Watch some key moments from the hearing:

  • Rep. Zoe Lofgren (D-CA) said, about a “study that was done by Everytown for Gun Safety. They reviewed an online firearms marketplace and according to their report, almost 1 in 9 prospective gun buyers from this website would not have passed a background check. They gave one example of a customer in Georgia who was looking to buy a handgun immediately, he said within 24 hours, and a public records request showed he had multiple felony convictions including one for child molestation. He was currently under indictment.”
  • Rep.
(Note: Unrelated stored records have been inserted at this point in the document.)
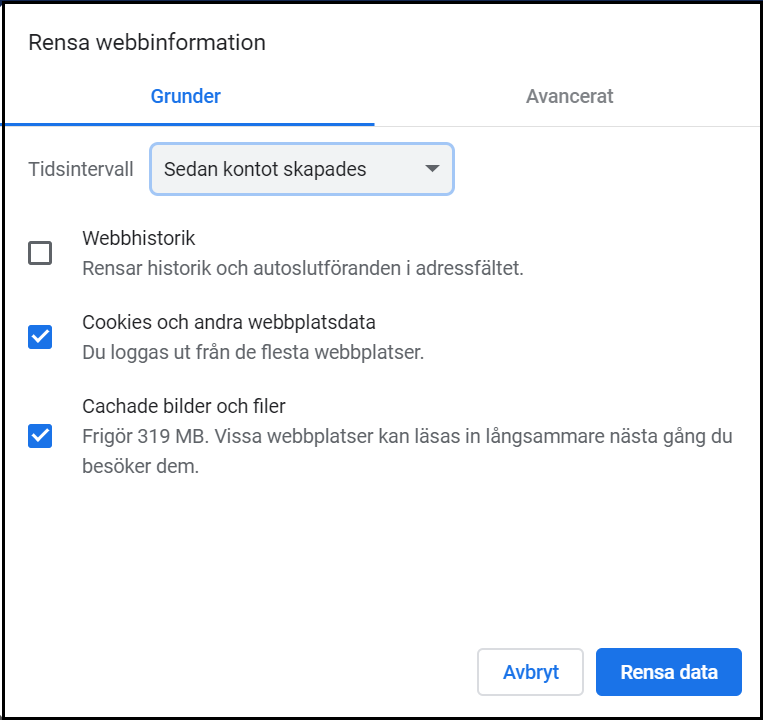The image size is (763, 720).
Task: Click the 'Rensa webbinformation' dialog title
Action: pyautogui.click(x=147, y=42)
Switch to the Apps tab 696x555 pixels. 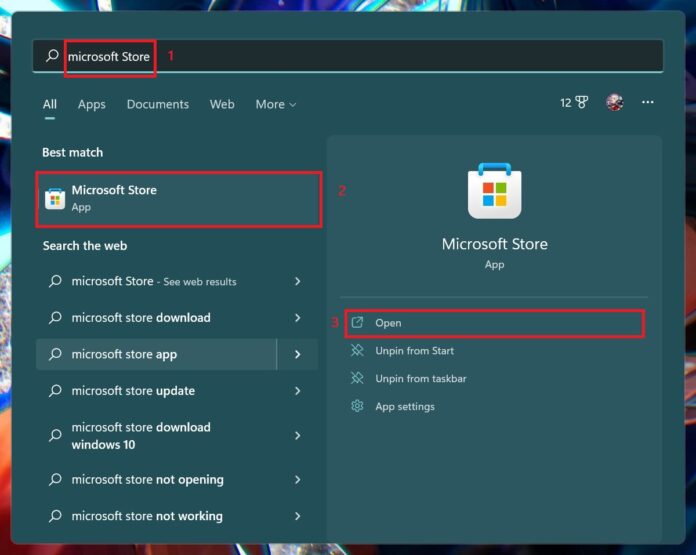tap(91, 104)
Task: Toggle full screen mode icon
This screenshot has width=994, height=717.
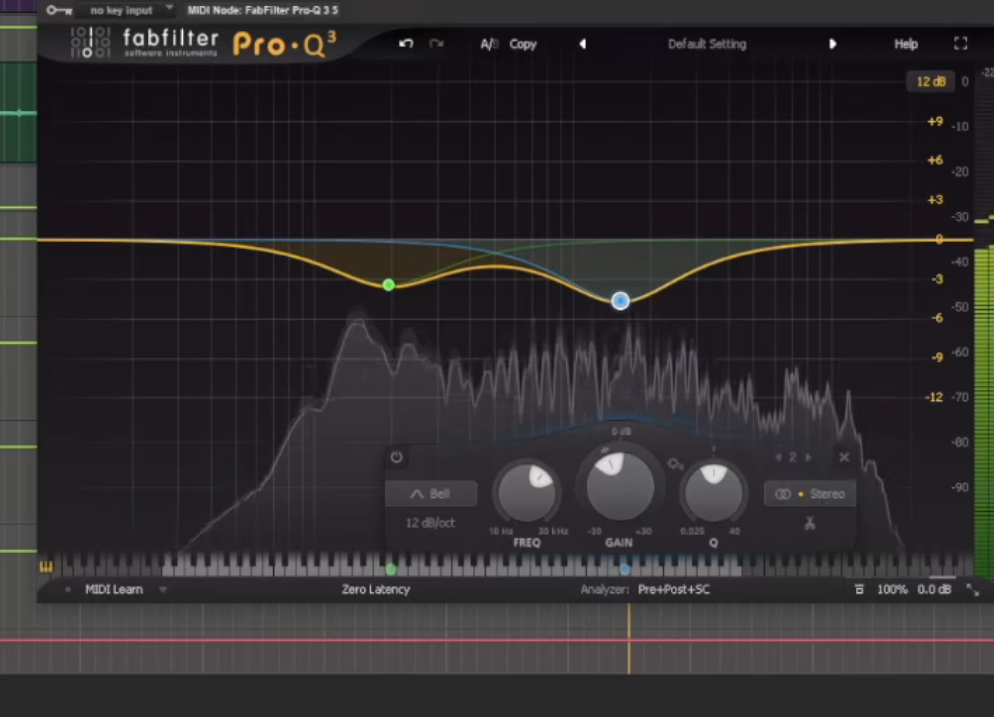Action: (x=960, y=44)
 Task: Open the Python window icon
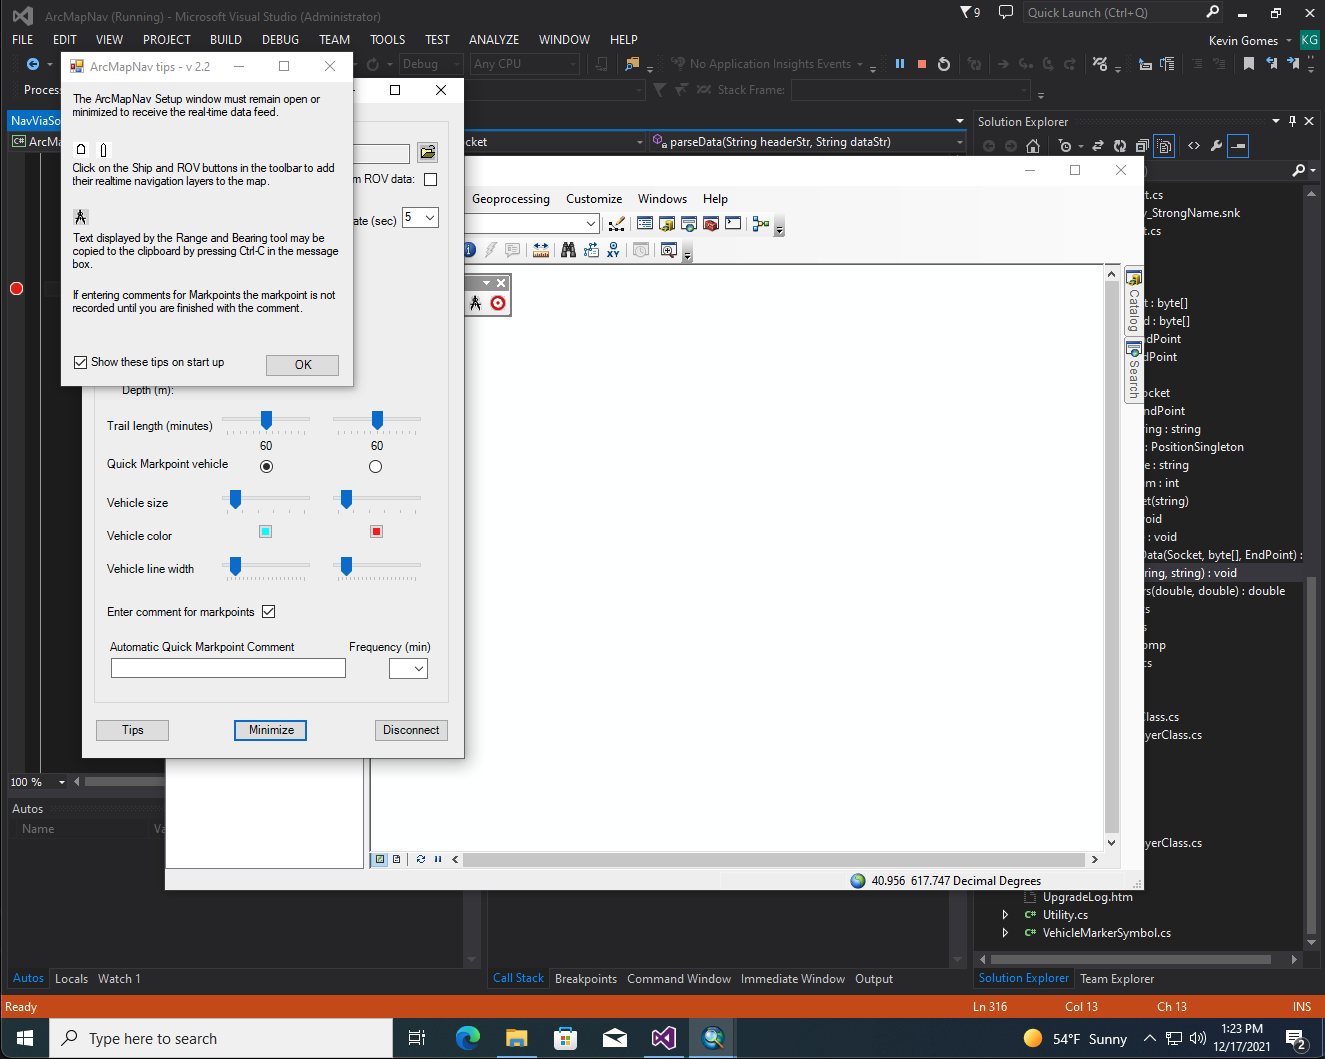pos(733,223)

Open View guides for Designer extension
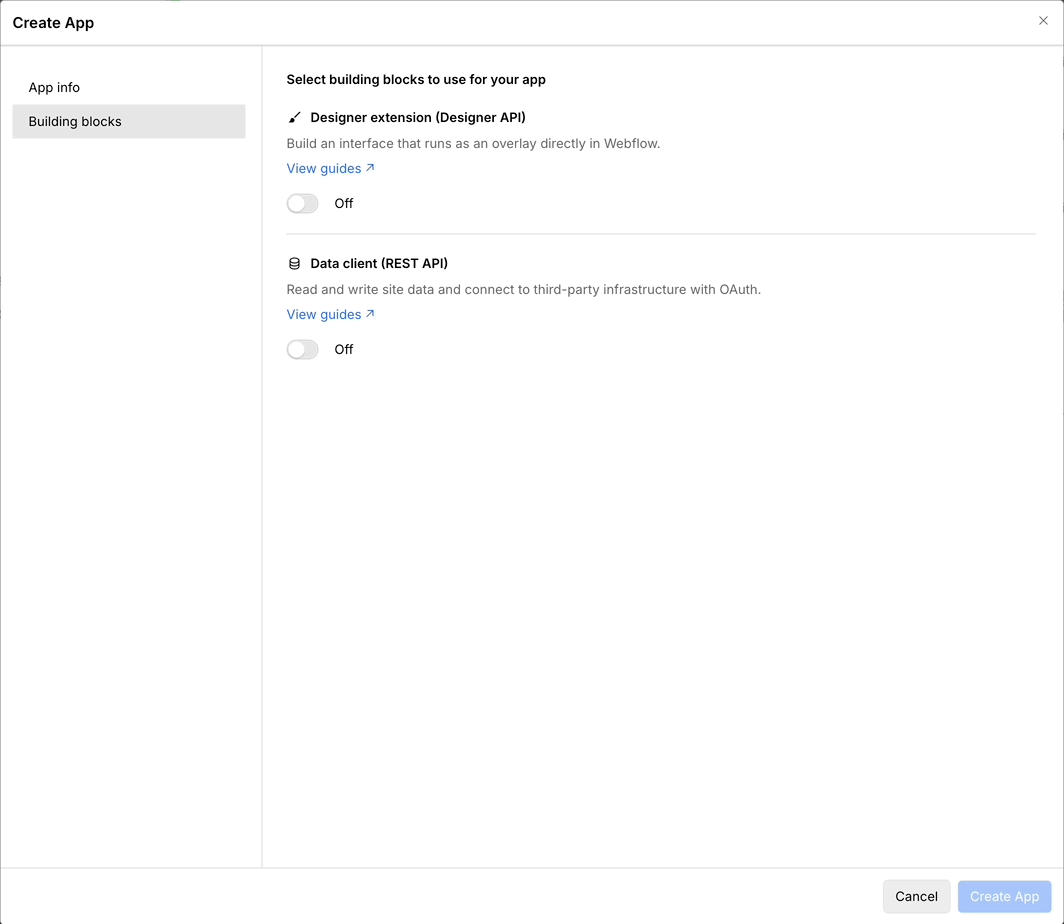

Hank Johnson (D-GA) also brought up Everytown’s new online firearms marketplace report, saying “In 2018, on the online site Armslist.com, there were 97 online posts by unlicensed firearms dealers from Gwinnett County, Georgia, which is part of my district. They were advertising guns for sale. That represents potentially at least 97 guns being sold to 97 violent criminals…we can do better than this.”
  • Rep. Lucy McBath (D-GA), whose son, Jordan Davis, was shot and killed at a gas station in Jacksonville, Florida, in 2012 by a man who objected to the music he and his friends were playing in their car, spoke about her son and discussed the importance of passing gun safety legislation. “Our community and nation cannot wait any longer for common-sense gun safety solutions like extreme risk [protection] laws and universal background checks.”
  • Rep. Hakeem Jeffries (D-NY) pointed out that one of the minority witnesses, Joyce Lee Malcolm of the Antonin Scalia Law School, holds the Patrick Henry Professorship of Constitutional Law and the Second Amendment, which is endowed by the NRA Foundation Inc.
  • Rep. John Stanton (D-AZ) explained that his darkest and hardest days as the Phoenix mayor were due to gun violence. “Our nation stops when there is a mass shooting, but here is the cold reality: Gun violence happens every single day in America. It takes lives every single day. But it has become so commonplace that it doesn’t make headlines. We are here today to examine a public health crisis.”
  • Rep. Joe Neguse (D-CO) started his statement by thanking young people, Moms Demand Action volunteers and Shannon Watts, the founder of Moms Demand Action and one of Rep. Neguse’s constituents, for their activism and work on gun violence prevention.
  • Rep. Madeleine Dean (D-PA) said the hearing was an extraordinary day of hope. Explaining how background checks save lives by using her own state of Pennsylvania as proof, she remarked “So for those who would have you believe that the bad guys are not going to try and get a gun — nonsense. Utter nonsense.”
  • Rep. David N. Cicilline (D-RI) opened his remarks by offering the young people in the audience an apology. “The adults have failed you. And I’m here to tell you that I was a founding member of Mayors Against Illegal Guns [now, part of Everytown for Gun Safety] when I was mayor of the city of Providence. I’ve continued to fight on this issue. We are going to deliver results and it’s because of the voices of young people who have demanded that we do our job and pass common-sense laws that will protect you.”
  • Rep. Debbie Mucarsel-Powell (D-FL) whose father was shot and killed in Ecuador, said “My father never got the chance to walk me down the aisle. He never met my children. And I want all of you to know that when I took the oath of office, I made a promise that I would not stop until we finally pass common-sense gun reform because I owe it to my father. I owe it to my sisters, to so many parents who have lost their children in my community. And I owe it to all of you here today.”